Directive — Please render the part of the records that opens with the line containing "You are a GUI" and closes with the line containing "(x=267, y=162)" as a JSON list of strings, one string per line, with both of those lines included and blank lines left out.

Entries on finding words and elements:

..........

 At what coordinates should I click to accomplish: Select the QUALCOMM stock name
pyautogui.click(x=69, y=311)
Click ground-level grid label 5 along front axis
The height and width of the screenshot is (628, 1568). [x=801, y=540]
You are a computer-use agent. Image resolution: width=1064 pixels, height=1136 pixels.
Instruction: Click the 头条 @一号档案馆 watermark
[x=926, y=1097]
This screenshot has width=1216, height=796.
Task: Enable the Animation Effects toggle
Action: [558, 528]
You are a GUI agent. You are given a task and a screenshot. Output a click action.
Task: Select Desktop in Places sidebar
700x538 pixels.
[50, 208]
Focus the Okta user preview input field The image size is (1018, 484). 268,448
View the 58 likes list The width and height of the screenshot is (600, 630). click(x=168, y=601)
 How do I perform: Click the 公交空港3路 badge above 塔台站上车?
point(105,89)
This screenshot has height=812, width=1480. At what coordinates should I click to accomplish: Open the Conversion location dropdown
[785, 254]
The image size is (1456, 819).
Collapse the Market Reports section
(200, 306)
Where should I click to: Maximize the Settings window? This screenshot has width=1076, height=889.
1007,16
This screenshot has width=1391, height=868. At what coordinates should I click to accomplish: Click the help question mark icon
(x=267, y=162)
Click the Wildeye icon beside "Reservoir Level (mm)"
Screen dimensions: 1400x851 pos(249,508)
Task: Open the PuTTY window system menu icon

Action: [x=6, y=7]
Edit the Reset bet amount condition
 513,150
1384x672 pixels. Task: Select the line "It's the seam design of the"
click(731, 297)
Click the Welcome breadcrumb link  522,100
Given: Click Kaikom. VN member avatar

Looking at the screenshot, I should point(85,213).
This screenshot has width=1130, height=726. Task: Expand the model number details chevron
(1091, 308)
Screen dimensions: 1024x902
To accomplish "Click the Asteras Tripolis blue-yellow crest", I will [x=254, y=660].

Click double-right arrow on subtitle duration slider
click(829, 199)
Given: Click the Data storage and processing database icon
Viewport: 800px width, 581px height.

..........

Response below —
[
  "You are a GUI agent. You are given a task and a screenshot. Output a click action.",
  "Task: Select Desktop in Places sidebar",
  "700x538 pixels.",
  "[50, 208]",
  "Focus the Okta user preview input field The image size is (1018, 484). 268,448",
  "View the 58 likes list The width and height of the screenshot is (600, 630). click(x=168, y=601)",
  " How do I perform: Click the 公交空港3路 badge above 塔台站上车?",
  "point(105,89)",
  "This screenshot has height=812, width=1480. At what coordinates should I click to accomplish: Open the Conversion location dropdown",
  "[785, 254]",
  "The image size is (1456, 819).",
  "Collapse the Market Reports section",
  "(200, 306)",
  "Where should I click to: Maximize the Settings window? This screenshot has width=1076, height=889.",
  "1007,16",
  "This screenshot has width=1391, height=868. At what coordinates should I click to accomplish: Click the help question mark icon",
  "(x=267, y=162)"
]